READING TEXT:
** begin **

Spring                                                     J. Brzozowski
Internet-Draft                                                  J. Leddy
Intended status: Informational                                   Comcast
Expires: October 15, 2017                                    C. Filsfils
                                                        R. Maglione, Ed.
                                                             M. Townsley
                                                           Cisco Systems
                                                          April 13, 2017


                         IPv6 SPRING Use Cases
                  draft-ietf-spring-ipv6-use-cases-10

Abstract

   The objective of this document is to illustrate some use cases that
   need to be taken into account by the Source Packet Routing in
   Networking (SPRING) architecture in the context of an IPv6
   environment.

Status of This Memo

   This Internet-Draft is submitted in full conformance with the
   provisions of BCP 78 and BCP 79.

** end **

WRITTEN REQUEST A:
Print these lines from the records below unchanged, from the line containing "510x343 pixels. How" through the final line of the records.

RECORDS:
** begin **

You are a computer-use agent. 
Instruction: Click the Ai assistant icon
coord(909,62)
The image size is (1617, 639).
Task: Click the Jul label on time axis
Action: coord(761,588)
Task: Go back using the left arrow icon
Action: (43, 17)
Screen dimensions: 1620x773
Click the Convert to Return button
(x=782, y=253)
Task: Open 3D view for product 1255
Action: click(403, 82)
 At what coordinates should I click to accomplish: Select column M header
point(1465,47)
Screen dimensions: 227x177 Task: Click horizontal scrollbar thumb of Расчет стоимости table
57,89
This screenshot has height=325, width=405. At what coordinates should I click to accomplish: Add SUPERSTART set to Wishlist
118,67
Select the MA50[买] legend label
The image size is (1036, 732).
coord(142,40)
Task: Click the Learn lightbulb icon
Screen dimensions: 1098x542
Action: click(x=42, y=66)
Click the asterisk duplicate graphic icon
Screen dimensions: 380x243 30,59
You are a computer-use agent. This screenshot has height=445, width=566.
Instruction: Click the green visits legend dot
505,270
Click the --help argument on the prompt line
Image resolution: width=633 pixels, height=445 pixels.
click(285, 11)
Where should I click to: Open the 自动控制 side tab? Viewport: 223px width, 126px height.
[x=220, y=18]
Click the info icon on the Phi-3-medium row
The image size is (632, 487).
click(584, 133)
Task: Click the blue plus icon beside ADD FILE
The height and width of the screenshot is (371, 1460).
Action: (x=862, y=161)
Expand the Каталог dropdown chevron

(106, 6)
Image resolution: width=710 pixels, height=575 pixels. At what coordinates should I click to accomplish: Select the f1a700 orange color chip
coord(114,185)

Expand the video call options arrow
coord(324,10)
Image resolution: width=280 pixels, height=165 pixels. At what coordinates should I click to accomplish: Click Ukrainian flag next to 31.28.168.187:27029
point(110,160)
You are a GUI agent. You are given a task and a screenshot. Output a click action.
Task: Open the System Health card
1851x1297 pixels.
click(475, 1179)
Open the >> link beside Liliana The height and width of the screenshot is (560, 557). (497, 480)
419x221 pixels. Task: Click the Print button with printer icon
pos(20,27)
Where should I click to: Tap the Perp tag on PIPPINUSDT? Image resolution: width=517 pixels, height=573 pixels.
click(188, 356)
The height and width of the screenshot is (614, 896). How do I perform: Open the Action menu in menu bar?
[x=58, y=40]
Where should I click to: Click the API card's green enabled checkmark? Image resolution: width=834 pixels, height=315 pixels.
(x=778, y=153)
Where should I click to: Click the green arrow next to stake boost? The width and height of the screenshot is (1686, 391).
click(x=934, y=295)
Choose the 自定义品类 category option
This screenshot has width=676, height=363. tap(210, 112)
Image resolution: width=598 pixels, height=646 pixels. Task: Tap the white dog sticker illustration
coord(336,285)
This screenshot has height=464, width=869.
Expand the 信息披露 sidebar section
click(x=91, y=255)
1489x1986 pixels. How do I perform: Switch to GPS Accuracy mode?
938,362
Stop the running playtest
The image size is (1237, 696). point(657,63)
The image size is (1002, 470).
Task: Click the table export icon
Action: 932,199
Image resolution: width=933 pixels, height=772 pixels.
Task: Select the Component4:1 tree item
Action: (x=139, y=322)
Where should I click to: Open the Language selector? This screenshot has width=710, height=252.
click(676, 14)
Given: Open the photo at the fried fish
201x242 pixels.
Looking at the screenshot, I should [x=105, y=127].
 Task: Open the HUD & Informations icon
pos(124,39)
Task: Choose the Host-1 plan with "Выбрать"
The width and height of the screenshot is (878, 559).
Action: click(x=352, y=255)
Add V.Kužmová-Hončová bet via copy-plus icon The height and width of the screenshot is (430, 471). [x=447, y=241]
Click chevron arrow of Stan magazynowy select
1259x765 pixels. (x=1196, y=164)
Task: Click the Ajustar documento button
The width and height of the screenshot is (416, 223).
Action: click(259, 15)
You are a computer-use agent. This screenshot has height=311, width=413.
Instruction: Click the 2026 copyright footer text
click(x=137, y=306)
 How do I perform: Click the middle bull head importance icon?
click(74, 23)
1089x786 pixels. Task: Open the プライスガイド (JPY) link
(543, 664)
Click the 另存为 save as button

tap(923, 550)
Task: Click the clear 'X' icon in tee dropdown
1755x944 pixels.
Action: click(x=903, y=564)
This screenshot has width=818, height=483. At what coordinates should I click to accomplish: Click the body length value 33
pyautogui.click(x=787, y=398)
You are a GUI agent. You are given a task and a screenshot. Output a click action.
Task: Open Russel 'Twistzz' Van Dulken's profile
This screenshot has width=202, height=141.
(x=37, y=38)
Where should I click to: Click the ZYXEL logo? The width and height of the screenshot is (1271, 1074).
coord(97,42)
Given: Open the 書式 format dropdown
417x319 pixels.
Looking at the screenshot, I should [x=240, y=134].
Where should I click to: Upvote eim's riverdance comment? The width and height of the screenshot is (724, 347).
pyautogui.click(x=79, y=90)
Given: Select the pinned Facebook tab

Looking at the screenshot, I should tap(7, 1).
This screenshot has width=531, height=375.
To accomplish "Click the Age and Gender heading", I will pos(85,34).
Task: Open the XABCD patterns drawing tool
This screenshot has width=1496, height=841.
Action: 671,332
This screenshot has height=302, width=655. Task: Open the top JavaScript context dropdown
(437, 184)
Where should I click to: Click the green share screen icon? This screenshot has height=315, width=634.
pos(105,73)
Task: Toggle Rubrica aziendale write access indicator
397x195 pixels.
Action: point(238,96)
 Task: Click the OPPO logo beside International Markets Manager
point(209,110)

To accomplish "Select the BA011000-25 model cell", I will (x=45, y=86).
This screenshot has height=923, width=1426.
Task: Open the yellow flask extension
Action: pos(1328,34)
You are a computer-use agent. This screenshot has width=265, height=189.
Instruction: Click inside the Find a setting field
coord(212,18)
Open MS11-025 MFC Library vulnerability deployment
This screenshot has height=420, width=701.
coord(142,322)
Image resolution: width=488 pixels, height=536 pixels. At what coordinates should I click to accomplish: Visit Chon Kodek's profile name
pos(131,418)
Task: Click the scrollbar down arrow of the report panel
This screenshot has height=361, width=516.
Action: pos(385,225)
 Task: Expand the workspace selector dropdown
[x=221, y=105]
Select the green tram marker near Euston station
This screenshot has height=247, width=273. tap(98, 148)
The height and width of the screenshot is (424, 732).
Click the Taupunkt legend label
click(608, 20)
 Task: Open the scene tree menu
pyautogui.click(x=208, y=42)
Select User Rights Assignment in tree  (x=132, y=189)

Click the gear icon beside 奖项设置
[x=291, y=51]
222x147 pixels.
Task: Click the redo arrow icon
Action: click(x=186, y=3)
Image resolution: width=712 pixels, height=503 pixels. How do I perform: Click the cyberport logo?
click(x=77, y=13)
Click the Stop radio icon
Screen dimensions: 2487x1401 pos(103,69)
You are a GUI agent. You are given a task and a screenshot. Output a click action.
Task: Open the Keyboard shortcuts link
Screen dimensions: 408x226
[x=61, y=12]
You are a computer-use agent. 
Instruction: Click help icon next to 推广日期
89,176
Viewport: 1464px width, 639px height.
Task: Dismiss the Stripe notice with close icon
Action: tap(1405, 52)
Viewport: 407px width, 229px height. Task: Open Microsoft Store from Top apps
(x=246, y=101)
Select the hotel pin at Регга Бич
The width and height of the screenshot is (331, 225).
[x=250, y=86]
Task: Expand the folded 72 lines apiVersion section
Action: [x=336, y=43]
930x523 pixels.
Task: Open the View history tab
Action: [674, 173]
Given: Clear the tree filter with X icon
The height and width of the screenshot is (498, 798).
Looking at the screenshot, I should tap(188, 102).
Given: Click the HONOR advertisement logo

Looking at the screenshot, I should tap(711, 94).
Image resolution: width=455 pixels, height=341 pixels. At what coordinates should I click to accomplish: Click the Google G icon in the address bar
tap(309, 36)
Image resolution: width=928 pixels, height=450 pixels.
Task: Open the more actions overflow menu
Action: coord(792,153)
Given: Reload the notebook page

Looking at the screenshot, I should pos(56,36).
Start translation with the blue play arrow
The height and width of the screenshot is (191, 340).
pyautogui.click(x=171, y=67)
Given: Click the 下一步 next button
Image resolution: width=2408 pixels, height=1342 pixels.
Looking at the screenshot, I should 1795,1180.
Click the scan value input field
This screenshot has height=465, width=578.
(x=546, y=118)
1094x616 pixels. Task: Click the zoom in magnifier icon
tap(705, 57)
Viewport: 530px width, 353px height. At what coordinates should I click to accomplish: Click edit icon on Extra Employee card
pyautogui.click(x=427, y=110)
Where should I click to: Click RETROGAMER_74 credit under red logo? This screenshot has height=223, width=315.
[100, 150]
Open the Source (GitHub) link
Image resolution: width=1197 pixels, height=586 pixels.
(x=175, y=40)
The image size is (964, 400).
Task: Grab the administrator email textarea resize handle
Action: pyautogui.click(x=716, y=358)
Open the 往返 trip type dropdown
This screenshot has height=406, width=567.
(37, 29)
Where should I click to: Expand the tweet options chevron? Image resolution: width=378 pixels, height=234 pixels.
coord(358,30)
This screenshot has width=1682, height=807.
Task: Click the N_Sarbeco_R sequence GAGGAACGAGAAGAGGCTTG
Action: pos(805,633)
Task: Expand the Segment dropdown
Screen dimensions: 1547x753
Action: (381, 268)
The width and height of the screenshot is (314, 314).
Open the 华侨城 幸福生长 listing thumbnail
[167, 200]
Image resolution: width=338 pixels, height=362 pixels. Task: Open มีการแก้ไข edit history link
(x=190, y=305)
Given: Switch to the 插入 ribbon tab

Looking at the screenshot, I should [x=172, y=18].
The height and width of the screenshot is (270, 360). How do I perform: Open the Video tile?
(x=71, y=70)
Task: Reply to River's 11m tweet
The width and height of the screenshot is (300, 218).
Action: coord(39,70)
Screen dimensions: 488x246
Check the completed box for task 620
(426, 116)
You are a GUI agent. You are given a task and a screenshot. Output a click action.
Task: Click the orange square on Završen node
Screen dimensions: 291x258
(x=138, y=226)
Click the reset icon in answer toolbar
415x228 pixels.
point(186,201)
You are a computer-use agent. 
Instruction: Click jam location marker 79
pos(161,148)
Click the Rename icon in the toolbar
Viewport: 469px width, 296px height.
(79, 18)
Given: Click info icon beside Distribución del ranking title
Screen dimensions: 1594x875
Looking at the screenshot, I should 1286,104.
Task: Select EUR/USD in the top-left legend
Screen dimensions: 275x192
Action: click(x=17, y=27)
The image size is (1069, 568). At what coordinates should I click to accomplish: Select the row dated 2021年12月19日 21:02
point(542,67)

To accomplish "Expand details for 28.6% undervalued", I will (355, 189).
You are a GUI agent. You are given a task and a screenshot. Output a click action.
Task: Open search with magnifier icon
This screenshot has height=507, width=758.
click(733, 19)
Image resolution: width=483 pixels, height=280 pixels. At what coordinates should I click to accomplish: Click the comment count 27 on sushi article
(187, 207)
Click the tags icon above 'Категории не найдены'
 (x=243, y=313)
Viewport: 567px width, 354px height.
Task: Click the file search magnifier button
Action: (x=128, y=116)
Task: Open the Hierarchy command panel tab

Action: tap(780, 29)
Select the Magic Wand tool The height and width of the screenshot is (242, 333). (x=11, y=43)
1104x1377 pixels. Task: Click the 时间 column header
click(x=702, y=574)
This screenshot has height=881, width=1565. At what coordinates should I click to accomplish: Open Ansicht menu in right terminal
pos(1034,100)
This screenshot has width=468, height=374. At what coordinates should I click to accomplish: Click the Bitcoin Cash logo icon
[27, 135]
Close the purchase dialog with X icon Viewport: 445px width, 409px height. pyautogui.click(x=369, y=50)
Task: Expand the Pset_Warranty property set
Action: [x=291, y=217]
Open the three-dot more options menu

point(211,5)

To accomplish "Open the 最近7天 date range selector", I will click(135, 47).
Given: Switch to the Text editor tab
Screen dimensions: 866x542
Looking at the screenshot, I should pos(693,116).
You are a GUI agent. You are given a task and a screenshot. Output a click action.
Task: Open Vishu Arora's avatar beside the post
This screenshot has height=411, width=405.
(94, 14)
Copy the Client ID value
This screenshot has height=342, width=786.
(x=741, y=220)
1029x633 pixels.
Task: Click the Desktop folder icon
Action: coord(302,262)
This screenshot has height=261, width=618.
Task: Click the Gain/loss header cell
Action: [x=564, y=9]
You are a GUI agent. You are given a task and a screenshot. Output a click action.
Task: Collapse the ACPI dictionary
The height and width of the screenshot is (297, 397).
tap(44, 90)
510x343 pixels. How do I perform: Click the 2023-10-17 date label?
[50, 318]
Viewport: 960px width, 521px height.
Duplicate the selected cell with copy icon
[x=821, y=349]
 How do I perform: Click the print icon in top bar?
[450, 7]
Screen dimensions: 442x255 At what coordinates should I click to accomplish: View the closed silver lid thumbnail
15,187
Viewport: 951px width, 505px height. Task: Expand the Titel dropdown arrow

** end **

WRITTEN REQUEST B:
Output, word for word, the part of the IPv6 SPRING draft above from "IPv6 SPRING Use" up to and including "and BCP 79.".

FINISHED ANSWER A:
510x343 pixels. How do I perform: Click the 2023-10-17 date label?
[50, 318]
Viewport: 960px width, 521px height.
Duplicate the selected cell with copy icon
[x=821, y=349]
 How do I perform: Click the print icon in top bar?
[450, 7]
Screen dimensions: 442x255 At what coordinates should I click to accomplish: View the closed silver lid thumbnail
15,187
Viewport: 951px width, 505px height. Task: Expand the Titel dropdown arrow

FINISHED ANSWER B:
IPv6 SPRING Use Cases
                  draft-ietf-spring-ipv6-use-cases-10

Abstract

   The objective of this document is to illustrate some use cases that
   need to be taken into account by the Source Packet Routing in
   Networking (SPRING) architecture in the context of an IPv6
   environment.

Status of This Memo

   This Internet-Draft is submitted in full conformance with the
   provisions of BCP 78 and BCP 79.